▸ **Dataset extract**
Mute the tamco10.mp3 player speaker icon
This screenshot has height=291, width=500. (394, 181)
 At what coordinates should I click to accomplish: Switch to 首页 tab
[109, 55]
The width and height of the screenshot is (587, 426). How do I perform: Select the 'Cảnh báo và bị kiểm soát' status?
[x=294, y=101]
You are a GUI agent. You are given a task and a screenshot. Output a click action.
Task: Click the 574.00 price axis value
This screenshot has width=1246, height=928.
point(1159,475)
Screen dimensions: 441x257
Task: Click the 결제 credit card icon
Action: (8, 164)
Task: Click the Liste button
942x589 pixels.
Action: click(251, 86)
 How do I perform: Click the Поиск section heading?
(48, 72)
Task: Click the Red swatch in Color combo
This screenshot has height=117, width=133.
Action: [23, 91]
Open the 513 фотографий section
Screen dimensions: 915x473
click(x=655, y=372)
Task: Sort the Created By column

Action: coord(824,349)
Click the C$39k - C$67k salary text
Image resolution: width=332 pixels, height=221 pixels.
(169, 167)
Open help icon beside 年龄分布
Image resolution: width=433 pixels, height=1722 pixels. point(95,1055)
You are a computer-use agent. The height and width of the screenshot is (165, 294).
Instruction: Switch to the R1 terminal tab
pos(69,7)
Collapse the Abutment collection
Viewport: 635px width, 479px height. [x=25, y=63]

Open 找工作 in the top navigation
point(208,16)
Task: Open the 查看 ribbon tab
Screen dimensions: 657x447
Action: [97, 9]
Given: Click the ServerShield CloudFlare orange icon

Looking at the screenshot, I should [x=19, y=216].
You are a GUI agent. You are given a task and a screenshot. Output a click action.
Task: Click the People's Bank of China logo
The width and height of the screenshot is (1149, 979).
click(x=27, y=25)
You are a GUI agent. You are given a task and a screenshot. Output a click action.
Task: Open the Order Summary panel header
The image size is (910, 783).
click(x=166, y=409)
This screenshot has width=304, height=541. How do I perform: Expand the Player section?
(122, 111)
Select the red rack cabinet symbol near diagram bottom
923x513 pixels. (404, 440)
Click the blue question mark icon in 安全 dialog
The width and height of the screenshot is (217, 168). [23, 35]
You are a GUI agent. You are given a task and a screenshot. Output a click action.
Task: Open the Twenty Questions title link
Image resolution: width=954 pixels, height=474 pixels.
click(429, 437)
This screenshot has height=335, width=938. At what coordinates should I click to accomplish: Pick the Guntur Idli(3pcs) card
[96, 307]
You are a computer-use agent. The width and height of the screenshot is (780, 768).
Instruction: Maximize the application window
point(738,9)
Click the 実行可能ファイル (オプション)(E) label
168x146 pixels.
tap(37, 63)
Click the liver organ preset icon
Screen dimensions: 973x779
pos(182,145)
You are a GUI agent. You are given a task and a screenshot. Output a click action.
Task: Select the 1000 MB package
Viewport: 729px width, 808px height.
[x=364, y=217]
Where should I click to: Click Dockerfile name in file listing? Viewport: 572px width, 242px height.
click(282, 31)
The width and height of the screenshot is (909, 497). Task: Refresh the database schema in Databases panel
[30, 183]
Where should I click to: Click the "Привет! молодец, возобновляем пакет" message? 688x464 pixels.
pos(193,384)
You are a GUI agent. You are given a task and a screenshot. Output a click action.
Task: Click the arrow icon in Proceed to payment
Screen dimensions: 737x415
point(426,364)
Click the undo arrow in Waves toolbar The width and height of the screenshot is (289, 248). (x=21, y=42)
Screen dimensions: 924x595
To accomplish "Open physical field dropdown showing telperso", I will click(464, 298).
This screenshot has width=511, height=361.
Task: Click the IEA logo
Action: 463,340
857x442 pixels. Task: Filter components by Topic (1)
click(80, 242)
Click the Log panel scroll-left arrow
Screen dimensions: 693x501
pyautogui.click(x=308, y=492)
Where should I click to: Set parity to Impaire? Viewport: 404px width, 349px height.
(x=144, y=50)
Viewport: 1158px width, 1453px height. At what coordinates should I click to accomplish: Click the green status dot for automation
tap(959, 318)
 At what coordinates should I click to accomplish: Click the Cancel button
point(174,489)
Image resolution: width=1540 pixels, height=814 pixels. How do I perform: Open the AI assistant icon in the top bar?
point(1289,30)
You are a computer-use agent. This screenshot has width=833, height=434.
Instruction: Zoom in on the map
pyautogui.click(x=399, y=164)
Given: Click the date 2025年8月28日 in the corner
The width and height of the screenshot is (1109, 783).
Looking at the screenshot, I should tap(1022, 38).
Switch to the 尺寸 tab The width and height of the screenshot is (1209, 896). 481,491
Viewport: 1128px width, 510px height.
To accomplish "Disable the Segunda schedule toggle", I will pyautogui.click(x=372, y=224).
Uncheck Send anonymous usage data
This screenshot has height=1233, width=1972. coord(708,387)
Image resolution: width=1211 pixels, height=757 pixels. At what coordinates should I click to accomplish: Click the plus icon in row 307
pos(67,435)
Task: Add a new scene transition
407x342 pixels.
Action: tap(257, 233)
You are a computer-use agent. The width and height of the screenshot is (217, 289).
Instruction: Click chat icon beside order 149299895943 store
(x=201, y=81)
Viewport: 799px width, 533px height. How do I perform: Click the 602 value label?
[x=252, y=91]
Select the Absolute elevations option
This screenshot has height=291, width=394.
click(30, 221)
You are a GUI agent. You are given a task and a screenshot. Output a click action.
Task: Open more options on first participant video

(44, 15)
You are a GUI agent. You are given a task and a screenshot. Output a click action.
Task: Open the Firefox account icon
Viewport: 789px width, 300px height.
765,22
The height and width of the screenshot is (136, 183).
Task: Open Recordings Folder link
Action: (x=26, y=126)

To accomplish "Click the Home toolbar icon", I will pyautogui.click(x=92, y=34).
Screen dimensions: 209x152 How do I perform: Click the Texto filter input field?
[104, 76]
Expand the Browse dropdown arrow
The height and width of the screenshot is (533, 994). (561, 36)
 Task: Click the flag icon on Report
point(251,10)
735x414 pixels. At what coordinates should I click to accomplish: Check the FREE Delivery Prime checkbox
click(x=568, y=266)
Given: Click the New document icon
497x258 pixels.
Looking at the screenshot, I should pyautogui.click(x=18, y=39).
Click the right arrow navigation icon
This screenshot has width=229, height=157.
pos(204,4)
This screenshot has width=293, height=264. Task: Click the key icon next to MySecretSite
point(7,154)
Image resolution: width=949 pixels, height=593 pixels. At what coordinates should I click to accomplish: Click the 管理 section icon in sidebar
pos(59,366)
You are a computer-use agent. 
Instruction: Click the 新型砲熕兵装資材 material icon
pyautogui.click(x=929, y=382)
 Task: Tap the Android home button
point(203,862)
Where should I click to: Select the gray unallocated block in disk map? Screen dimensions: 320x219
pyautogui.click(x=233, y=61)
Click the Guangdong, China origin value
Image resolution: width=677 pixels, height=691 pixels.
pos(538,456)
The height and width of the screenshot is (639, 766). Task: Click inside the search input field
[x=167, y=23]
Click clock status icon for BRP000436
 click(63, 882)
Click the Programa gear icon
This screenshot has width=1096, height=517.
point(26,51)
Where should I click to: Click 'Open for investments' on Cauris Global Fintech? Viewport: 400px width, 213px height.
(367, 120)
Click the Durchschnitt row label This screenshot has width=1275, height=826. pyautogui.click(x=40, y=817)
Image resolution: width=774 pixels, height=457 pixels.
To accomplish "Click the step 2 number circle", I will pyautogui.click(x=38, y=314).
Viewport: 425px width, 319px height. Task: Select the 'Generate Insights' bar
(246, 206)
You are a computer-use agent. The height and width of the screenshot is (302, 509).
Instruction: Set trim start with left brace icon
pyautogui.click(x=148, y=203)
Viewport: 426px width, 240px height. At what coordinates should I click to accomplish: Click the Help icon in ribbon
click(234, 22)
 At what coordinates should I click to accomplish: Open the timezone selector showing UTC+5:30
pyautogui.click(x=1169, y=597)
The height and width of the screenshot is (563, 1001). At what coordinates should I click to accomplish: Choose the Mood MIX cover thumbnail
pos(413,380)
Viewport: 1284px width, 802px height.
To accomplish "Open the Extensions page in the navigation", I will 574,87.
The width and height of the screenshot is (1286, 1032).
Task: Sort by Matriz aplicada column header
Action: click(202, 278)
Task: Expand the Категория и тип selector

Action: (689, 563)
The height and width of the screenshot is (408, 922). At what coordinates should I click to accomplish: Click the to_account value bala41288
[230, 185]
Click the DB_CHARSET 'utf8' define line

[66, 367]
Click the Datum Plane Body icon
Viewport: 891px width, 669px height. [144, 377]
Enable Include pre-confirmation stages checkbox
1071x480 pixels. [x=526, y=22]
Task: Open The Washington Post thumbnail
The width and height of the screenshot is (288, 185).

▸ **Requirement**
Only the lines from the one holding "Task: Expand the Категория и тип selector" through the end of the records should appear in the answer, each repeated exactly.

▸ **Response to this exercise**
Task: Expand the Категория и тип selector

Action: (689, 563)
The height and width of the screenshot is (408, 922). At what coordinates should I click to accomplish: Click the to_account value bala41288
[230, 185]
Click the DB_CHARSET 'utf8' define line

[66, 367]
Click the Datum Plane Body icon
Viewport: 891px width, 669px height. [144, 377]
Enable Include pre-confirmation stages checkbox
1071x480 pixels. [x=526, y=22]
Task: Open The Washington Post thumbnail
The width and height of the screenshot is (288, 185).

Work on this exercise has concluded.